銀行のデジタル変革:アプローチとメカニズム【抄訳版】
Abstract
(このレポートは2015年8月に"The Acutely Digital Bank: Mechanisms for a New Reality" というタイトルで英文で発表しましたが、抄訳版を2015年9月29日に発行しました。)

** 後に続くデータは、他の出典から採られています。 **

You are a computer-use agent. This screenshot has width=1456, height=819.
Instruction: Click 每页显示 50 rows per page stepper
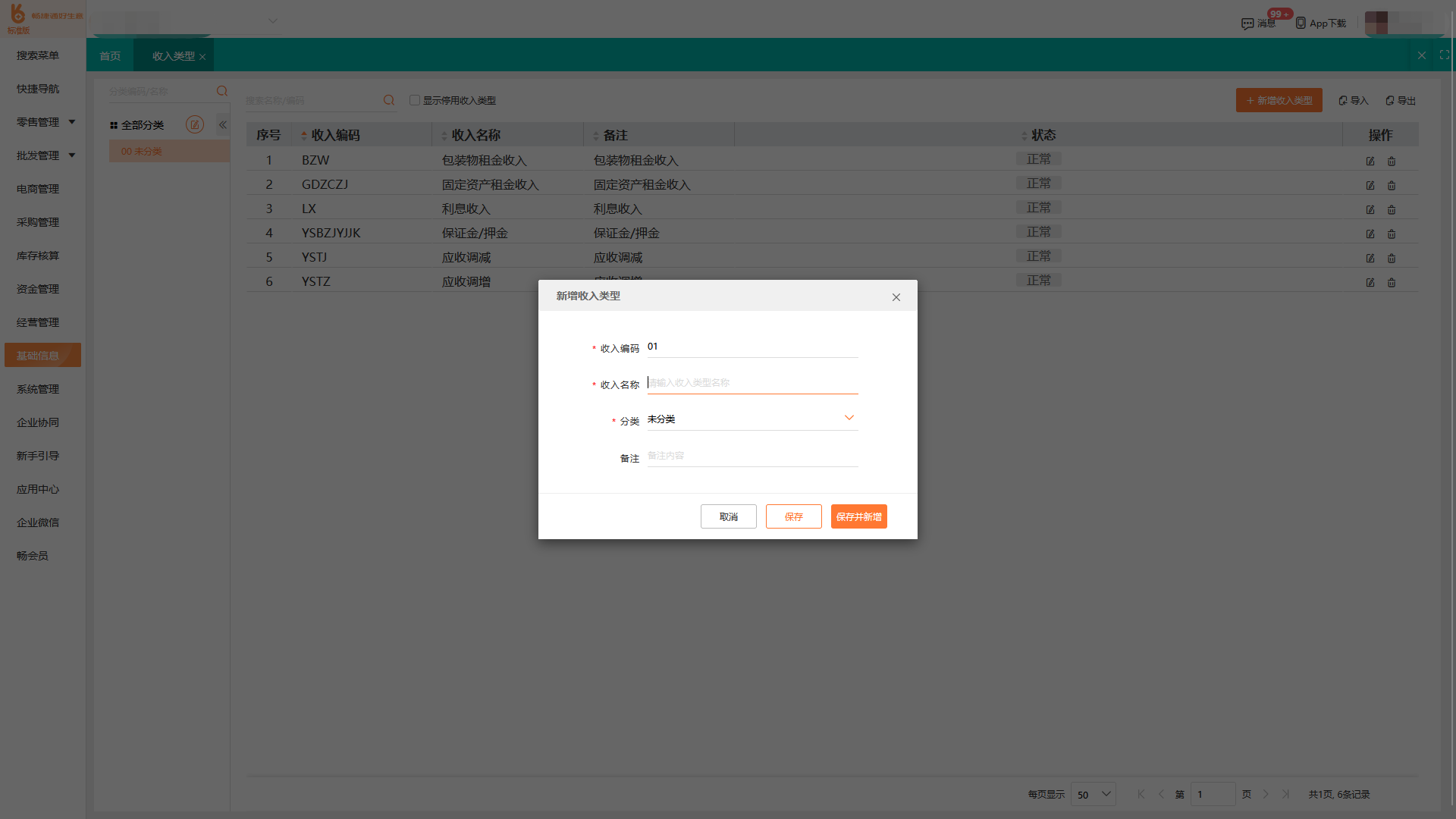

金融サービスの「ニューノーマル」では、デジタルとは何かを幅広く理解することが求められます。環境の変化速度は弱まることなく、従来のビジネスモデルでは対処できない状況が増えています。デジタル化を効果的に進めるために不可欠な要素は、デジタルを使いこなすための意識的な組織変革です。大部分の銀行はデジタルをめぐる課題に対応可能な組織への変革に着手していますが、動きは全体として緩慢です。金融機関はそのペースに合わせる必要があるでしょう。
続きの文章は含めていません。